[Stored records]
_ _ _ _

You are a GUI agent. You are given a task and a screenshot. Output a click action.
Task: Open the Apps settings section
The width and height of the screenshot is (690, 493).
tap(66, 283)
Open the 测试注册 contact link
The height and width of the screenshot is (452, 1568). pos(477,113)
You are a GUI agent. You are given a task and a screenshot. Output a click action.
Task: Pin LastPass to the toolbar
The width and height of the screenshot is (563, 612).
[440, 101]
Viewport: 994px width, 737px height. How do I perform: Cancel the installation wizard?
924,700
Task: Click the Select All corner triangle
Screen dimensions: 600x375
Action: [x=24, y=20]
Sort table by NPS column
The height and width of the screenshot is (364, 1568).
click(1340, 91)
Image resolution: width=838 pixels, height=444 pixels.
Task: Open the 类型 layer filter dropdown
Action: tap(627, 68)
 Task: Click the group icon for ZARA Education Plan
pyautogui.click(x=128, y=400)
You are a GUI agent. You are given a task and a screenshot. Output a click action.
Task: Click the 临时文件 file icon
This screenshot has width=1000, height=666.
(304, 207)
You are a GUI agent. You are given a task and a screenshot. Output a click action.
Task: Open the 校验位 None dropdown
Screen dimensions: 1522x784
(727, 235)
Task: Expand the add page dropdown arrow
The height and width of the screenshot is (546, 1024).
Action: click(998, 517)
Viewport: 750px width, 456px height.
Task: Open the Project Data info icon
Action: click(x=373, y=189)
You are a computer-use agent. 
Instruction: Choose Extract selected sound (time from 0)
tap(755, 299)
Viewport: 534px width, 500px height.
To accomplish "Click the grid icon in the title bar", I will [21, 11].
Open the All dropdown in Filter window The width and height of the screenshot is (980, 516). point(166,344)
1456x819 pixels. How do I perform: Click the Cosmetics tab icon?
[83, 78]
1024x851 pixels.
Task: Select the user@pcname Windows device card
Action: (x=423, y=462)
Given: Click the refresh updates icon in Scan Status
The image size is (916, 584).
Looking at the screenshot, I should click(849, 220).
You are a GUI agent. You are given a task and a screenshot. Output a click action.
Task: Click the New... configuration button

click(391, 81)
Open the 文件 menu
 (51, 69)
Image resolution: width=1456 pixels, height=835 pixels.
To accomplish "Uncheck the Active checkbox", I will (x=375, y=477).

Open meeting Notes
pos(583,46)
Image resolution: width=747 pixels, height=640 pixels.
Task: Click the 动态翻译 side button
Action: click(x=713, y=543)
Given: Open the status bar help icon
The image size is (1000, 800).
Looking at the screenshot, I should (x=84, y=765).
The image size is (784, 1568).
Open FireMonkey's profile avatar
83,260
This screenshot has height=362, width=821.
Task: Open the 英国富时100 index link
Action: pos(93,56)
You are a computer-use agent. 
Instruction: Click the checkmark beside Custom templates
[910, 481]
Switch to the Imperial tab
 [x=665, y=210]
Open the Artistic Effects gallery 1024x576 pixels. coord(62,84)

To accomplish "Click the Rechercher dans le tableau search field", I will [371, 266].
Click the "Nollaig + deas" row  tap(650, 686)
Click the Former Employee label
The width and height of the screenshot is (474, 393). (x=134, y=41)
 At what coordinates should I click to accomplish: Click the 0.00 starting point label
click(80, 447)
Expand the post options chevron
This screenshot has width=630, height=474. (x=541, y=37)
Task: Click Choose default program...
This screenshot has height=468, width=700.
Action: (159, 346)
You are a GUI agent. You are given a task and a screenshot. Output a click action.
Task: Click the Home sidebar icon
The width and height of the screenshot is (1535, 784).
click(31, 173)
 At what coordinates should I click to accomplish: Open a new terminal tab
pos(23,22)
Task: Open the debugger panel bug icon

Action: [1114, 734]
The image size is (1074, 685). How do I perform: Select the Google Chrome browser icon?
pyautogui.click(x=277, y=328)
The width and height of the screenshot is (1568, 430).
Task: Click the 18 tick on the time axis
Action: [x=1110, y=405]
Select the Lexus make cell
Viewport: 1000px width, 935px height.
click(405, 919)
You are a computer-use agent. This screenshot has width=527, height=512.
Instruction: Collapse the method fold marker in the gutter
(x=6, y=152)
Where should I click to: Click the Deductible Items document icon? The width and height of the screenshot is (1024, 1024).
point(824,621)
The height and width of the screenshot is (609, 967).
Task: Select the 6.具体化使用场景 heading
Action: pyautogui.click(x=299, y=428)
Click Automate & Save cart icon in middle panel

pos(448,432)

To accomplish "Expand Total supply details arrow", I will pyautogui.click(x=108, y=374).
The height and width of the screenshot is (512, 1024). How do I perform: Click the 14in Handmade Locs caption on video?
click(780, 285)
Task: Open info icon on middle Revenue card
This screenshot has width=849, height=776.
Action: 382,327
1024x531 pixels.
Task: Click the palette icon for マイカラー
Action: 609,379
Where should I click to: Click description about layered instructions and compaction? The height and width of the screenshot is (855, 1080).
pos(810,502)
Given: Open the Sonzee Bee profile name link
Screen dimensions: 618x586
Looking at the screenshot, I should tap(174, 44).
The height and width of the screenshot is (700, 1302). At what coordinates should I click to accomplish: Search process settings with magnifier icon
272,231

_ _ _ _

[TASK]
Copy all of the data exactly.

[ANSWER FOR THIS EXERCISE]
You are a GUI agent. You are given a task and a screenshot. Output a click action.
Task: Open the Apps settings section
The width and height of the screenshot is (690, 493).
tap(66, 283)
Open the 测试注册 contact link
The height and width of the screenshot is (452, 1568). pos(477,113)
You are a GUI agent. You are given a task and a screenshot. Output a click action.
Task: Pin LastPass to the toolbar
The width and height of the screenshot is (563, 612).
[440, 101]
Viewport: 994px width, 737px height. How do I perform: Cancel the installation wizard?
924,700
Task: Click the Select All corner triangle
Screen dimensions: 600x375
Action: [x=24, y=20]
Sort table by NPS column
The height and width of the screenshot is (364, 1568).
click(1340, 91)
Image resolution: width=838 pixels, height=444 pixels.
Task: Open the 类型 layer filter dropdown
Action: tap(627, 68)
 Task: Click the group icon for ZARA Education Plan
pyautogui.click(x=128, y=400)
You are a GUI agent. You are given a task and a screenshot. Output a click action.
Task: Click the 临时文件 file icon
This screenshot has width=1000, height=666.
(304, 207)
You are a GUI agent. You are given a task and a screenshot. Output a click action.
Task: Open the 校验位 None dropdown
Screen dimensions: 1522x784
(727, 235)
Task: Expand the add page dropdown arrow
The height and width of the screenshot is (546, 1024).
Action: click(998, 517)
Viewport: 750px width, 456px height.
Task: Open the Project Data info icon
Action: click(x=373, y=189)
You are a computer-use agent. 
Instruction: Choose Extract selected sound (time from 0)
tap(755, 299)
Viewport: 534px width, 500px height.
To accomplish "Click the grid icon in the title bar", I will [21, 11].
Open the All dropdown in Filter window The width and height of the screenshot is (980, 516). point(166,344)
1456x819 pixels. How do I perform: Click the Cosmetics tab icon?
[83, 78]
1024x851 pixels.
Task: Select the user@pcname Windows device card
Action: (x=423, y=462)
Given: Click the refresh updates icon in Scan Status
The image size is (916, 584).
Looking at the screenshot, I should click(849, 220).
You are a GUI agent. You are given a task and a screenshot. Output a click action.
Task: Click the New... configuration button

click(391, 81)
Open the 文件 menu
 (51, 69)
Image resolution: width=1456 pixels, height=835 pixels.
To accomplish "Uncheck the Active checkbox", I will (x=375, y=477).

Open meeting Notes
pos(583,46)
Image resolution: width=747 pixels, height=640 pixels.
Task: Click the 动态翻译 side button
Action: click(x=713, y=543)
Given: Open the status bar help icon
The image size is (1000, 800).
Looking at the screenshot, I should (x=84, y=765).
The image size is (784, 1568).
Open FireMonkey's profile avatar
83,260
This screenshot has height=362, width=821.
Task: Open the 英国富时100 index link
Action: pos(93,56)
You are a computer-use agent. 
Instruction: Click the checkmark beside Custom templates
[910, 481]
Switch to the Imperial tab
 [x=665, y=210]
Open the Artistic Effects gallery 1024x576 pixels. coord(62,84)

To accomplish "Click the Rechercher dans le tableau search field", I will [371, 266].
Click the "Nollaig + deas" row  tap(650, 686)
Click the Former Employee label
The width and height of the screenshot is (474, 393). (x=134, y=41)
 At what coordinates should I click to accomplish: Click the 0.00 starting point label
click(80, 447)
Expand the post options chevron
This screenshot has width=630, height=474. (x=541, y=37)
Task: Click Choose default program...
This screenshot has height=468, width=700.
Action: (159, 346)
You are a GUI agent. You are given a task and a screenshot. Output a click action.
Task: Click the Home sidebar icon
The width and height of the screenshot is (1535, 784).
click(31, 173)
 At what coordinates should I click to accomplish: Open a new terminal tab
pos(23,22)
Task: Open the debugger panel bug icon

Action: [1114, 734]
The image size is (1074, 685). How do I perform: Select the Google Chrome browser icon?
pyautogui.click(x=277, y=328)
The width and height of the screenshot is (1568, 430).
Task: Click the 18 tick on the time axis
Action: [x=1110, y=405]
Select the Lexus make cell
Viewport: 1000px width, 935px height.
click(405, 919)
You are a computer-use agent. This screenshot has width=527, height=512.
Instruction: Collapse the method fold marker in the gutter
(x=6, y=152)
Where should I click to: Click the Deductible Items document icon? The width and height of the screenshot is (1024, 1024).
point(824,621)
The height and width of the screenshot is (609, 967).
Task: Select the 6.具体化使用场景 heading
Action: pyautogui.click(x=299, y=428)
Click Automate & Save cart icon in middle panel

pos(448,432)

To accomplish "Expand Total supply details arrow", I will pyautogui.click(x=108, y=374).
The height and width of the screenshot is (512, 1024). How do I perform: Click the 14in Handmade Locs caption on video?
click(780, 285)
Task: Open info icon on middle Revenue card
This screenshot has width=849, height=776.
Action: 382,327
1024x531 pixels.
Task: Click the palette icon for マイカラー
Action: 609,379
Where should I click to: Click description about layered instructions and compaction? The height and width of the screenshot is (855, 1080).
pos(810,502)
Given: Open the Sonzee Bee profile name link
Screen dimensions: 618x586
Looking at the screenshot, I should tap(174, 44).
The height and width of the screenshot is (700, 1302). At what coordinates should I click to accomplish: Search process settings with magnifier icon
272,231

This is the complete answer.